#1456 — BestFitMatcher+ResolveLocale may produce invalid language tags

bug_id: 1456
creation_ts: 2013-04-29 06:08:00 -0700
short_desc: BestFitMatcher+ResolveLocale may produce invalid language tags
delta_ts: 2016-02-29 09:11:37 -0800
product: Internationalization - ECMA-402
component: Specification
version: Edition 3.0 Drafts
rep_platform: All
op_sys: All
bug_status: RESOLVED
resolution: FIXED
priority: Normal
bug_severity: normal
everconfirmed: true
reporter: André Bargull
assigned_to: Rick Waldron
cc: ["caridy", "edf", "waldron.rick"]

commentid: 3686
comment_count: 0
who: André Bargull
bug_when: 2013-04-29 06:08:12 -0700

Let's suppose a BestFitMatcher algorithm returns the locale "zh-Hant-TW" for the input "und-TW-u-kn-true". Per the current specification, this will give the following result:

> js> new Intl.Collator("und-TW-u-kn-true",{localeMatcher: "best fit"}).resolvedOptions().locale
> "zh-Hant--u-kn-trueTW"

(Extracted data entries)
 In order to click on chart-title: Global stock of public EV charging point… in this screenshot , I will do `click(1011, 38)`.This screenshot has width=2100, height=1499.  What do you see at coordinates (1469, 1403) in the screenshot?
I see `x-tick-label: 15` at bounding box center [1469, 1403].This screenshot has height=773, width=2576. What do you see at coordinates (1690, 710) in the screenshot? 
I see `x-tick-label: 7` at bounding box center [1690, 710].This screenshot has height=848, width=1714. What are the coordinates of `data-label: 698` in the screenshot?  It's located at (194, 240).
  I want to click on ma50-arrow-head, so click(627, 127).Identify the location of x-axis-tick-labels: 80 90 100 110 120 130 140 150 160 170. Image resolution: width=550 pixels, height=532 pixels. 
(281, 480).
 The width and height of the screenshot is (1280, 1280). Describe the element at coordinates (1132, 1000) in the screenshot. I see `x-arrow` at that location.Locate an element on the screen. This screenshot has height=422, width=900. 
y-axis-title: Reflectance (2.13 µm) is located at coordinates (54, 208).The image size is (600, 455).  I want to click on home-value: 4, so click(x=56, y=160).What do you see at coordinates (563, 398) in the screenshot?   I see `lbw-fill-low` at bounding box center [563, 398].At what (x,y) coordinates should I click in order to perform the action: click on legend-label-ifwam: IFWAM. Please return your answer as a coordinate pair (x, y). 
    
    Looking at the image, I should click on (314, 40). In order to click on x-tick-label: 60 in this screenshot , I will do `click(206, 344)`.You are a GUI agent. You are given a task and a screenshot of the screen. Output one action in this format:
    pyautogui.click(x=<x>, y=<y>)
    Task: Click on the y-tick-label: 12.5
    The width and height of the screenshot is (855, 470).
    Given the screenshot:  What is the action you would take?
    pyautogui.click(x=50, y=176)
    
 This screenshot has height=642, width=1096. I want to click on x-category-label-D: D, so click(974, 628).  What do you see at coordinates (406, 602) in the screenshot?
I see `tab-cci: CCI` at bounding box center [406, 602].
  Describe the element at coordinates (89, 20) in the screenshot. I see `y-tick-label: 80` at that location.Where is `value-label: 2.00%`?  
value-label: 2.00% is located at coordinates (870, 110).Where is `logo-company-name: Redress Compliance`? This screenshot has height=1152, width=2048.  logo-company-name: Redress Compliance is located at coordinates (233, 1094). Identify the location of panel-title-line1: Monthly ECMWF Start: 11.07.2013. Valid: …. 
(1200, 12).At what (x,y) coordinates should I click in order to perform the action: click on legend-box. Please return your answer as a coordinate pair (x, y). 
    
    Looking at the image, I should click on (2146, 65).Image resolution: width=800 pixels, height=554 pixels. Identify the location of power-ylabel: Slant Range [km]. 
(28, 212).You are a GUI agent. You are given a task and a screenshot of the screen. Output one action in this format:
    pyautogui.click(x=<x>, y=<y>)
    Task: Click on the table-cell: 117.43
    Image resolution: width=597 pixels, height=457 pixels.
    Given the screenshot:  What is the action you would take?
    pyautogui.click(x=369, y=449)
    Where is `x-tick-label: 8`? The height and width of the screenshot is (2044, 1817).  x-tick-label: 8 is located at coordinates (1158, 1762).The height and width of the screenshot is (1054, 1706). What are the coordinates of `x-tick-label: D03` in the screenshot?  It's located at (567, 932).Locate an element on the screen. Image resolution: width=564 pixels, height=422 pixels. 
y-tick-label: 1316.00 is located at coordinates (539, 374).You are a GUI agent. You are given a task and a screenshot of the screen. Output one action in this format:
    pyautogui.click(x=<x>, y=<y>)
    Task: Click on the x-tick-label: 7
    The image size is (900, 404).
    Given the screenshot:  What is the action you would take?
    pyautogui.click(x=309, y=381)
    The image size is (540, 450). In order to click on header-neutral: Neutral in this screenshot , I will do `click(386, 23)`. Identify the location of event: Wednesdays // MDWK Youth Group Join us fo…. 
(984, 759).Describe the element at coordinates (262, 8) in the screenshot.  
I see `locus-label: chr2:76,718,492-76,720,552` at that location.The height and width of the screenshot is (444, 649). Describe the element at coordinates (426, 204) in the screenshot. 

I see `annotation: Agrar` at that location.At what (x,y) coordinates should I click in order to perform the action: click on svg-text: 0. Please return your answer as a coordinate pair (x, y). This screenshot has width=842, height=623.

- **ASSIGNMENT**:
Answer these questions about the bug report:
1. To whom is the bug assigned?
2. What resolution does the bug report record?
3. In the reporter's scenario, which locale does the BestFitMatcher algorithm return for the input "und-TW-u-kn-true"?
These entries are material separate from the bug report.

- **COMPLETED EXERCISE**:
1. Rick Waldron
2. FIXED
3. "zh-Hant-TW"